Integration of a copper-based metal–organic framework with an ionic liquid for electrochemically discriminating cysteine enantiomers

Abstract

The identification of cysteine enantiomers is of great significance in the biopharmaceutical industry and medical diagnostics. Herein, we develop an electrochemical sensor to discriminate cysteine (Cys) enantiomers based on the integration of a copper metal–organic framework (Cu-MOF) with an ionic liquid. Because the combine energy of D-cysteine (D-Cys) with Cu-MOF (−9.905 eV) is lower than that of L-cysteine (L-Cys) with Cu-MOF (−9.694 eV), the decrease in the peak current of the Cu-MOF/GCE induced by D-Cys is slightly higher than that induced by L-Cys in the absence of an ionic liquid. In contrast, the combine energy of L-Cys with an ionic liquid (−1.084 eV) is lower than that of D-Cys with an ionic liquid (−1.052 eV), and the ionic liquid is easier to cross-link with L-Cys than with D-Cys. When an ionic liquid is present, the decrease in the peak current of the Cu-MOF/GCE induced by D-Cys is much higher than that induced by L-Cys.
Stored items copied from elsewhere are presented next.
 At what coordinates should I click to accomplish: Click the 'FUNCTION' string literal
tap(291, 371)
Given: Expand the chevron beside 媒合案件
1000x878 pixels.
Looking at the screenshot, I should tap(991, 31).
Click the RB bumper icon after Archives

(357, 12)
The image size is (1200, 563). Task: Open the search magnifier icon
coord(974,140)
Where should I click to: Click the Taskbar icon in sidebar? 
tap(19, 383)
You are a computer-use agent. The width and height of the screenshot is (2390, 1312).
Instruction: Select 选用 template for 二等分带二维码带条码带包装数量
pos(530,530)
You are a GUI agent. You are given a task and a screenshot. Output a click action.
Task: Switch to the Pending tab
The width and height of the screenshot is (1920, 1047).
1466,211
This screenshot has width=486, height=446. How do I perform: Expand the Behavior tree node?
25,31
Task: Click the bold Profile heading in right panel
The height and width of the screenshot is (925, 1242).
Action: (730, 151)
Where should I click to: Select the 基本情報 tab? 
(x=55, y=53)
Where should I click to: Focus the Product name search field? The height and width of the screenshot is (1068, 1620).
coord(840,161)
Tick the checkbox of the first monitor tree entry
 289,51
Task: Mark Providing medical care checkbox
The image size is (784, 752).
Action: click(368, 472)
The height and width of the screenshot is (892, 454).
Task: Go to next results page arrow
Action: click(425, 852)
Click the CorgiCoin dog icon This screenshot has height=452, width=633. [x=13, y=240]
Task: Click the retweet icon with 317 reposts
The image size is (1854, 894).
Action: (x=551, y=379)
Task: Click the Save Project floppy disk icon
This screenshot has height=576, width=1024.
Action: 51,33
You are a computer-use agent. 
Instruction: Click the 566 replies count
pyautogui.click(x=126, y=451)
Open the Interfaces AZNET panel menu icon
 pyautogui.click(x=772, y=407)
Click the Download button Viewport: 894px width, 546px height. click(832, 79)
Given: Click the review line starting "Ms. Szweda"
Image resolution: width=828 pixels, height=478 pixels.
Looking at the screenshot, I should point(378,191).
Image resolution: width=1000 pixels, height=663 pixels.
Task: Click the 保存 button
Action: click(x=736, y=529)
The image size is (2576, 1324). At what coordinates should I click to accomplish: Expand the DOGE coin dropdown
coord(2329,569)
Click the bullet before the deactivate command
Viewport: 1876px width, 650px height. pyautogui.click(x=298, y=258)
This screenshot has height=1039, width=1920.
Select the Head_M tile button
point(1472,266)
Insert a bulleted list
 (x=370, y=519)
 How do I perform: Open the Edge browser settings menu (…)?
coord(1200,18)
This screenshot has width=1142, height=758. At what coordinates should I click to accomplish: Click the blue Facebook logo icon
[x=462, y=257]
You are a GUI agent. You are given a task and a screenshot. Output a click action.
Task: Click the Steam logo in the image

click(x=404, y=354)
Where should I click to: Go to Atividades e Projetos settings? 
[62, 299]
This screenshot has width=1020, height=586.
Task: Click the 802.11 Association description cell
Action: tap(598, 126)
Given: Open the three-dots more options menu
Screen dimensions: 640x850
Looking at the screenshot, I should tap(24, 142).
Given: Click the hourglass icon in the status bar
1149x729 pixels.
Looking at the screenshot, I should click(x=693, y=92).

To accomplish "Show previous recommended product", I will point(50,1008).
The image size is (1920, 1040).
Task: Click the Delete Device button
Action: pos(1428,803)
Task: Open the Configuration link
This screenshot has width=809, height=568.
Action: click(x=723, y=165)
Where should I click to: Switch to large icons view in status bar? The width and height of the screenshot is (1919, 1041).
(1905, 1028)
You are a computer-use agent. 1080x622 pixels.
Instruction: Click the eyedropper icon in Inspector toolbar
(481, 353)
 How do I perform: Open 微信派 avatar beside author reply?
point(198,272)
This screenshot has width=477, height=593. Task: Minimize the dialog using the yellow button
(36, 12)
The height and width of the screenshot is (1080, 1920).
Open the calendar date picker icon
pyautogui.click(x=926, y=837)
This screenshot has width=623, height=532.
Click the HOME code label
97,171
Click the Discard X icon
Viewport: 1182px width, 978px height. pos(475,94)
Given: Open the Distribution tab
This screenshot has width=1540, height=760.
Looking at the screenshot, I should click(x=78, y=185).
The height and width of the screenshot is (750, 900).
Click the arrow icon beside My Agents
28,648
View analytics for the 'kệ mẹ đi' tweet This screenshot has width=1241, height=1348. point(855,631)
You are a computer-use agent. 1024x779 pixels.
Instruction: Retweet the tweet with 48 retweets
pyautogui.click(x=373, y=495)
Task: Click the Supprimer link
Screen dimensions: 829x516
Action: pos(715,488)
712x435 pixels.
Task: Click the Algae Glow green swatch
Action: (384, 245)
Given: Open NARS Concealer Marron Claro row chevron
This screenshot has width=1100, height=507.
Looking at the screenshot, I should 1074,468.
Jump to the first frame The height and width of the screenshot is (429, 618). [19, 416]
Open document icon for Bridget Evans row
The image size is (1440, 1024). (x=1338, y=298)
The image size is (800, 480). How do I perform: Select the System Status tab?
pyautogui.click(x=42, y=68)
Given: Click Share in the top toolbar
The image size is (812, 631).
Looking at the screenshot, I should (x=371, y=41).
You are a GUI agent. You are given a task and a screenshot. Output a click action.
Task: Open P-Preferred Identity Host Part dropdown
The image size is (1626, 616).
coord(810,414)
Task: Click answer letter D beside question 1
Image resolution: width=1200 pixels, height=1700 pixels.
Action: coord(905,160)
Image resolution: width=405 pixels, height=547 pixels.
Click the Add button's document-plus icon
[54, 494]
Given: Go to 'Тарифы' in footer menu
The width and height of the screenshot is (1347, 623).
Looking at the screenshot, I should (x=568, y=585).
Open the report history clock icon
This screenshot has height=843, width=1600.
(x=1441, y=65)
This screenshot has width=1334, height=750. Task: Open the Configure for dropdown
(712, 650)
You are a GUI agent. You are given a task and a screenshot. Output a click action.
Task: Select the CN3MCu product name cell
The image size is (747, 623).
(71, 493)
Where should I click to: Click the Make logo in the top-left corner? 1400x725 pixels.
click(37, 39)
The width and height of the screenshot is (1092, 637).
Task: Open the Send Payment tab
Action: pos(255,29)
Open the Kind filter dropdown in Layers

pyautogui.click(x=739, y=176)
Consequently, this electrochemical sensor can efficiently discriminate D-Cys from L-Cys, and it can sensitively detect D-Cys with a detection limit of 0.38 nM. Moreover, this electrochemical sensor exhibits good selectivity, and it can accurately measure the spiked D-Cys in human serum with a recovery ratio of 100.2–102.6%, with wide applications in biomedical research and drug discovery.